Once we have extracted the identifier, operation and pattern of a rule, parsing is just to combine these three to generate a function operated on corresponding field with the pattern. How the function works depends on the operation and the data type of identifier(field). As the caller of the rule parser, it needs to define the operation handler. Take the SoftwareInfo as the example again.

type SoftwareInfo struct {
  Ver Version `rule:"ver"`,
  ReleaseDate time.Time `rule:"ts"`
}

// define operation hanlder for version comparison
func (ver Version) Cmp(v Version) {
	// do the version comparison logic here ...
  return 0 // -1  or 1
}

Again by reflection, the runtime data type of the interface is understood and can call its own method by method's name. The method's name is determined by the operation.

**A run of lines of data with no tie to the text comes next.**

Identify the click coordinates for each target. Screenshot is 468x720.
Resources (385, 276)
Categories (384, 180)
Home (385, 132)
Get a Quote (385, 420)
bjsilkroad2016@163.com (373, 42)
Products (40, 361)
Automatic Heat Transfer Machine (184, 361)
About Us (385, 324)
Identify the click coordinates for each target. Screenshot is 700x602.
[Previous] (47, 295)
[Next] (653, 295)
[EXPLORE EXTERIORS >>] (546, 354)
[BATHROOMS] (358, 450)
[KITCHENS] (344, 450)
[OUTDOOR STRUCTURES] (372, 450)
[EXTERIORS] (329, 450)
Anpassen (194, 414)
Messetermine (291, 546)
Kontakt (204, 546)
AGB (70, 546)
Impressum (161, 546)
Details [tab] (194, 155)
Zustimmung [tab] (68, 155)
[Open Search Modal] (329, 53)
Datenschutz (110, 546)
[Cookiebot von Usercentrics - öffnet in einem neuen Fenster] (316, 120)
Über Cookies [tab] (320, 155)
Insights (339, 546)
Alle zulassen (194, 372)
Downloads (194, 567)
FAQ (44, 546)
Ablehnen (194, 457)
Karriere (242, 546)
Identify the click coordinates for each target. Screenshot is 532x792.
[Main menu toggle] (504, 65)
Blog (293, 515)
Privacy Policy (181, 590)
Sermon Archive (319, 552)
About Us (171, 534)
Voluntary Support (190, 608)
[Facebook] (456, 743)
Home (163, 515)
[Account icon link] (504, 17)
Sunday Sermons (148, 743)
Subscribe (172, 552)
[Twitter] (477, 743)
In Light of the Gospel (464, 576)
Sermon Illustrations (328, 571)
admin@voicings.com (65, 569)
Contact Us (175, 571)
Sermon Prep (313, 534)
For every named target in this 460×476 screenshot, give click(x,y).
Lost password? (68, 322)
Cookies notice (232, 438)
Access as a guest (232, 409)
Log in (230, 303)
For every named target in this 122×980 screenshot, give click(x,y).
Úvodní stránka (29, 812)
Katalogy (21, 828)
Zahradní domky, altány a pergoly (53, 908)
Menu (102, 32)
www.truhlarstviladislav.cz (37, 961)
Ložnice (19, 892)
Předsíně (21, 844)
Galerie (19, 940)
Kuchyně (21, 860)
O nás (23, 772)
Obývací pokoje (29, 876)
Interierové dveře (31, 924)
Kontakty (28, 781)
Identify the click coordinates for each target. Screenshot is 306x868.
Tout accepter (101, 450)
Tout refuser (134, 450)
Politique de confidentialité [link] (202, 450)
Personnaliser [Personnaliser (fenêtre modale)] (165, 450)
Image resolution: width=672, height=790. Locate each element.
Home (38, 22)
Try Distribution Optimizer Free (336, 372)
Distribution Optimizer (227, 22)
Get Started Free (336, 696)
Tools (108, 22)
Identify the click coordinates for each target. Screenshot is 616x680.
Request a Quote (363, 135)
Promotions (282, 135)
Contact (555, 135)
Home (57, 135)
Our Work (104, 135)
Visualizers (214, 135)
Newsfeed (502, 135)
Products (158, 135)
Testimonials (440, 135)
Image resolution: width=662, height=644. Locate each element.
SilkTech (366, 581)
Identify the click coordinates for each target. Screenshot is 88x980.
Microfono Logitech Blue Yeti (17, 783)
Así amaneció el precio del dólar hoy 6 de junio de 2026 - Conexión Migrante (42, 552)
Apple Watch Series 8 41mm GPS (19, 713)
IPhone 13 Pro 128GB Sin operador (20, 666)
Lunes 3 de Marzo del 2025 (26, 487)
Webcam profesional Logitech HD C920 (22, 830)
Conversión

var context = SoftwareInfo(/*set the attributes here*/)
t := reflect.TypeOf(context)
val := reflect.ValueOf(&context).Elem()
for i := 0; i < t.NumField(); i++ {
  if (/*getting version field from struct tag*/) {
    vf := val.Field(i).Addr()
    ret := vf.MethodByName("Cmp").Call(/* we need to input the pattern here*/)
    if (ret) { /*examine the return value*/
      // ...
    } else {
      // ...
    }
  }
}

Since there are so many tokens including "<=", ">=", "<", ">", "!=", "==", the parser should have the ability to deal with general comparison operations. Here are some principles of the parser:

If the data type of the field is basic type like Integer or String, those comparision can be done without the guide of the caller.
If the operations of a field only contain basic comparisons, the caller only needs to provide "Cmp" guidance.
If the caller needs to define a new operation, define a method with the same name or provide a method mapping. This method should return 0 if the operation succeeds or non-zero otherwise.
It's the caller to deal with the pattern.

Next is to generate rule executors. We can use the functional programming style to encapsulate a function generator which take the method of the field and the pattern as the input.

func RuleExecutorGenerate(field interface{}, operation string, pattern string) func() int {
  method := // ... extract method by reflection with operation
  return func() int {
    return method.Call(pattern)
  }
}

Now we have rule executor for each rule, we can encapsulate the executors as a comprehensive parser for reuse purpose because sometimes we want the same set of rules to examine a series of data with different context. Therefore, the usage of the parser should be like this:

pser := parser.Parser(context, rules) // context is a prototype, rules are array of strings
for d in data {
  rst, msg := pser.examine(d.context) 
  if rst {
    // the context passes
  } else {
    // msg is the description of the reason the context fails the rules examination. 
  }
}